Aim of the task
Set down every entry once more, character for character.

Dataset records section start

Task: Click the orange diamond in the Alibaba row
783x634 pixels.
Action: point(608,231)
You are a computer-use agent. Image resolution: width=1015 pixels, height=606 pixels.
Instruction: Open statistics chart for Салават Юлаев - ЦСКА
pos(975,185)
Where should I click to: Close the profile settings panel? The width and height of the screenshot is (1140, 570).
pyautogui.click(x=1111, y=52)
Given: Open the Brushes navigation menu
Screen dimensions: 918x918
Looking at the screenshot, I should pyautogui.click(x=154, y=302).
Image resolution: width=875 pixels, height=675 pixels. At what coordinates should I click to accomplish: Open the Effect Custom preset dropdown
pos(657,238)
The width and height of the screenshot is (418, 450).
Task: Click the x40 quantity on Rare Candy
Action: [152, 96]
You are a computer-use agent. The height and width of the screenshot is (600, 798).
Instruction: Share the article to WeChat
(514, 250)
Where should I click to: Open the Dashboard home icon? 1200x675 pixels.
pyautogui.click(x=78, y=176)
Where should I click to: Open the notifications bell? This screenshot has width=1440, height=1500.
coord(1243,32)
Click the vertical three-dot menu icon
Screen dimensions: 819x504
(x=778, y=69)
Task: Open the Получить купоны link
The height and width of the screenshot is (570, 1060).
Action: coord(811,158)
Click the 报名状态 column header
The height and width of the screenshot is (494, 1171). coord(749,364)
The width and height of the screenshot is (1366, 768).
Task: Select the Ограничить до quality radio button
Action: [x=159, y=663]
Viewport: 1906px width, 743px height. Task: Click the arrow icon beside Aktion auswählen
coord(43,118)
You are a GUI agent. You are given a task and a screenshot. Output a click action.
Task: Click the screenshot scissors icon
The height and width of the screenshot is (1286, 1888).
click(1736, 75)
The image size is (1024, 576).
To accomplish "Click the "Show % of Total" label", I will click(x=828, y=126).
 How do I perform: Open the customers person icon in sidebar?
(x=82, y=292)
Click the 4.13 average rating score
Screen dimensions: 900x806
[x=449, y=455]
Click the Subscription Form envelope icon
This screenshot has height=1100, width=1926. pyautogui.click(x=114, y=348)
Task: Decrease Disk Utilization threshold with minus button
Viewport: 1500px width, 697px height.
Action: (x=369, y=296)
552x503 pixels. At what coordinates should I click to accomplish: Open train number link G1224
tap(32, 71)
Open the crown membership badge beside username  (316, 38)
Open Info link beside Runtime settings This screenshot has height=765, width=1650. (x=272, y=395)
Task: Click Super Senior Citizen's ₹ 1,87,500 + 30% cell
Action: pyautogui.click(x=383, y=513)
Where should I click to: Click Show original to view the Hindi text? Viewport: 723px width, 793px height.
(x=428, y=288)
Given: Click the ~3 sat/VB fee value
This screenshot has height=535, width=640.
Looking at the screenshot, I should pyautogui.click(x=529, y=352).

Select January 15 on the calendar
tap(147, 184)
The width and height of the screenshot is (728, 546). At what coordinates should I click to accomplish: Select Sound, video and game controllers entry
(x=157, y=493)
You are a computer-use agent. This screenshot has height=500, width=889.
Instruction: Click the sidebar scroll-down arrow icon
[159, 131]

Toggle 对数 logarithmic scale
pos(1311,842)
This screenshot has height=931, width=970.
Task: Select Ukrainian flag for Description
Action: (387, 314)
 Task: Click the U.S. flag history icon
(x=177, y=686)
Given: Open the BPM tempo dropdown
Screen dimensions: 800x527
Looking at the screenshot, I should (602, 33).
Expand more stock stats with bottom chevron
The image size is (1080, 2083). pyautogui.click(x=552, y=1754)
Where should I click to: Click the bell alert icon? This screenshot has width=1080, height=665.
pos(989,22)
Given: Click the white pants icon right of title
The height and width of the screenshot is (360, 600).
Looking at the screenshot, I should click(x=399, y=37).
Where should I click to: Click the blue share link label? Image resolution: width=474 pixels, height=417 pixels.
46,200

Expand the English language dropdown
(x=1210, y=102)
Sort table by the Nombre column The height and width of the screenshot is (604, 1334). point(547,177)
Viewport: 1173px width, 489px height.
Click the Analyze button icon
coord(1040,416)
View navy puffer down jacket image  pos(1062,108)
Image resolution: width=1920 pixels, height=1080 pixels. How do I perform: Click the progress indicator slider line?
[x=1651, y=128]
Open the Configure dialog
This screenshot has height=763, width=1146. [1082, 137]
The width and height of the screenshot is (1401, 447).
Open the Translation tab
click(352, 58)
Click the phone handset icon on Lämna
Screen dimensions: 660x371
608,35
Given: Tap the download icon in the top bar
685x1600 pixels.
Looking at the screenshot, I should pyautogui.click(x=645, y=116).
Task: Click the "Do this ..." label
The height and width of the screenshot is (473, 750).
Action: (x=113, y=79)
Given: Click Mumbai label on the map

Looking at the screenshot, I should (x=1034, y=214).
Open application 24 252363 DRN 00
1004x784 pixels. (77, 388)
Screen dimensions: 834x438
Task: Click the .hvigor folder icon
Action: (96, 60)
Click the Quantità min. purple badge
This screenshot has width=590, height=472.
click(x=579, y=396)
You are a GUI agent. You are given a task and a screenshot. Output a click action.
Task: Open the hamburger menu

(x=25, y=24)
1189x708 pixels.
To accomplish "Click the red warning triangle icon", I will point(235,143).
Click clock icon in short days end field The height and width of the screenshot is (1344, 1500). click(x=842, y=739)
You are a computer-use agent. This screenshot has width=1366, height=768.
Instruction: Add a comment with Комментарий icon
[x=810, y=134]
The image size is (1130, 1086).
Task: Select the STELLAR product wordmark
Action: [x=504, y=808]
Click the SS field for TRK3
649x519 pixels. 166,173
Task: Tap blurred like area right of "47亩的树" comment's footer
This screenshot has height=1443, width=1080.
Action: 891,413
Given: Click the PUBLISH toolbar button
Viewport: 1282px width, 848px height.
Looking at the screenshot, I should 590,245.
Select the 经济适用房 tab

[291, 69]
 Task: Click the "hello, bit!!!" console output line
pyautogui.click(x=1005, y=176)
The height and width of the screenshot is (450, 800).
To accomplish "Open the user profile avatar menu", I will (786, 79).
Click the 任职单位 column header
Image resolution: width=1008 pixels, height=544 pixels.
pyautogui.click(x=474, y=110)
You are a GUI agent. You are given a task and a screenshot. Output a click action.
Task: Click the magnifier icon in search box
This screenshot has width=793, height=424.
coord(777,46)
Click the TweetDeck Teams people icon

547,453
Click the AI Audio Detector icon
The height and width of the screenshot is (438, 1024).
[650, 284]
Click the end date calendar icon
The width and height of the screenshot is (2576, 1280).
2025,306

Dataset records section end

Exercise result
Task: Click the orange diamond in the Alibaba row
783x634 pixels.
Action: point(608,231)
You are a computer-use agent. Image resolution: width=1015 pixels, height=606 pixels.
Instruction: Open statistics chart for Салават Юлаев - ЦСКА
pos(975,185)
Where should I click to: Close the profile settings panel? The width and height of the screenshot is (1140, 570).
pyautogui.click(x=1111, y=52)
Given: Open the Brushes navigation menu
Screen dimensions: 918x918
Looking at the screenshot, I should pyautogui.click(x=154, y=302).
Image resolution: width=875 pixels, height=675 pixels. At what coordinates should I click to accomplish: Open the Effect Custom preset dropdown
pos(657,238)
The width and height of the screenshot is (418, 450).
Task: Click the x40 quantity on Rare Candy
Action: [152, 96]
You are a computer-use agent. The height and width of the screenshot is (600, 798).
Instruction: Share the article to WeChat
(514, 250)
Where should I click to: Open the Dashboard home icon? 1200x675 pixels.
pyautogui.click(x=78, y=176)
Where should I click to: Open the notifications bell? This screenshot has width=1440, height=1500.
coord(1243,32)
Click the vertical three-dot menu icon
Screen dimensions: 819x504
(x=778, y=69)
Task: Open the Получить купоны link
The height and width of the screenshot is (570, 1060).
Action: coord(811,158)
Click the 报名状态 column header
The height and width of the screenshot is (494, 1171). coord(749,364)
The width and height of the screenshot is (1366, 768).
Task: Select the Ограничить до quality radio button
Action: [x=159, y=663]
Viewport: 1906px width, 743px height. Task: Click the arrow icon beside Aktion auswählen
coord(43,118)
You are a GUI agent. You are given a task and a screenshot. Output a click action.
Task: Click the screenshot scissors icon
The height and width of the screenshot is (1286, 1888).
click(1736, 75)
The image size is (1024, 576).
To accomplish "Click the "Show % of Total" label", I will click(x=828, y=126).
 How do I perform: Open the customers person icon in sidebar?
(x=82, y=292)
Click the 4.13 average rating score
Screen dimensions: 900x806
[x=449, y=455]
Click the Subscription Form envelope icon
This screenshot has height=1100, width=1926. pyautogui.click(x=114, y=348)
Task: Decrease Disk Utilization threshold with minus button
Viewport: 1500px width, 697px height.
Action: (x=369, y=296)
552x503 pixels. At what coordinates should I click to accomplish: Open train number link G1224
tap(32, 71)
Open the crown membership badge beside username  (316, 38)
Open Info link beside Runtime settings This screenshot has height=765, width=1650. (x=272, y=395)
Task: Click Super Senior Citizen's ₹ 1,87,500 + 30% cell
Action: pyautogui.click(x=383, y=513)
Where should I click to: Click Show original to view the Hindi text? Viewport: 723px width, 793px height.
(x=428, y=288)
Given: Click the ~3 sat/VB fee value
This screenshot has height=535, width=640.
Looking at the screenshot, I should pyautogui.click(x=529, y=352).

Select January 15 on the calendar
tap(147, 184)
The width and height of the screenshot is (728, 546). At what coordinates should I click to accomplish: Select Sound, video and game controllers entry
(x=157, y=493)
You are a computer-use agent. This screenshot has height=500, width=889.
Instruction: Click the sidebar scroll-down arrow icon
[159, 131]

Toggle 对数 logarithmic scale
pos(1311,842)
This screenshot has height=931, width=970.
Task: Select Ukrainian flag for Description
Action: (387, 314)
 Task: Click the U.S. flag history icon
(x=177, y=686)
Given: Open the BPM tempo dropdown
Screen dimensions: 800x527
Looking at the screenshot, I should (602, 33).
Expand more stock stats with bottom chevron
The image size is (1080, 2083). pyautogui.click(x=552, y=1754)
Where should I click to: Click the bell alert icon? This screenshot has width=1080, height=665.
pos(989,22)
Given: Click the white pants icon right of title
The height and width of the screenshot is (360, 600).
Looking at the screenshot, I should click(x=399, y=37).
Where should I click to: Click the blue share link label? Image resolution: width=474 pixels, height=417 pixels.
46,200

Expand the English language dropdown
(x=1210, y=102)
Sort table by the Nombre column The height and width of the screenshot is (604, 1334). point(547,177)
Viewport: 1173px width, 489px height.
Click the Analyze button icon
coord(1040,416)
View navy puffer down jacket image  pos(1062,108)
Image resolution: width=1920 pixels, height=1080 pixels. How do I perform: Click the progress indicator slider line?
[x=1651, y=128]
Open the Configure dialog
This screenshot has height=763, width=1146. [1082, 137]
The width and height of the screenshot is (1401, 447).
Open the Translation tab
click(352, 58)
Click the phone handset icon on Lämna
Screen dimensions: 660x371
608,35
Given: Tap the download icon in the top bar
685x1600 pixels.
Looking at the screenshot, I should pyautogui.click(x=645, y=116).
Task: Click the "Do this ..." label
The height and width of the screenshot is (473, 750).
Action: (x=113, y=79)
Given: Click Mumbai label on the map

Looking at the screenshot, I should (x=1034, y=214).
Open application 24 252363 DRN 00
1004x784 pixels. (77, 388)
Screen dimensions: 834x438
Task: Click the .hvigor folder icon
Action: (96, 60)
Click the Quantità min. purple badge
This screenshot has width=590, height=472.
click(x=579, y=396)
You are a GUI agent. You are given a task and a screenshot. Output a click action.
Task: Open the hamburger menu

(x=25, y=24)
1189x708 pixels.
To accomplish "Click the red warning triangle icon", I will point(235,143).
Click clock icon in short days end field The height and width of the screenshot is (1344, 1500). click(x=842, y=739)
You are a computer-use agent. This screenshot has width=1366, height=768.
Instruction: Add a comment with Комментарий icon
[x=810, y=134]
The image size is (1130, 1086).
Task: Select the STELLAR product wordmark
Action: [x=504, y=808]
Click the SS field for TRK3
649x519 pixels. 166,173
Task: Tap blurred like area right of "47亩的树" comment's footer
This screenshot has height=1443, width=1080.
Action: 891,413
Given: Click the PUBLISH toolbar button
Viewport: 1282px width, 848px height.
Looking at the screenshot, I should 590,245.
Select the 经济适用房 tab

[291, 69]
 Task: Click the "hello, bit!!!" console output line
pyautogui.click(x=1005, y=176)
The height and width of the screenshot is (450, 800).
To accomplish "Open the user profile avatar menu", I will (786, 79).
Click the 任职单位 column header
Image resolution: width=1008 pixels, height=544 pixels.
pyautogui.click(x=474, y=110)
You are a GUI agent. You are given a task and a screenshot. Output a click action.
Task: Click the magnifier icon in search box
This screenshot has width=793, height=424.
coord(777,46)
Click the TweetDeck Teams people icon

547,453
Click the AI Audio Detector icon
The height and width of the screenshot is (438, 1024).
[650, 284]
Click the end date calendar icon
The width and height of the screenshot is (2576, 1280).
2025,306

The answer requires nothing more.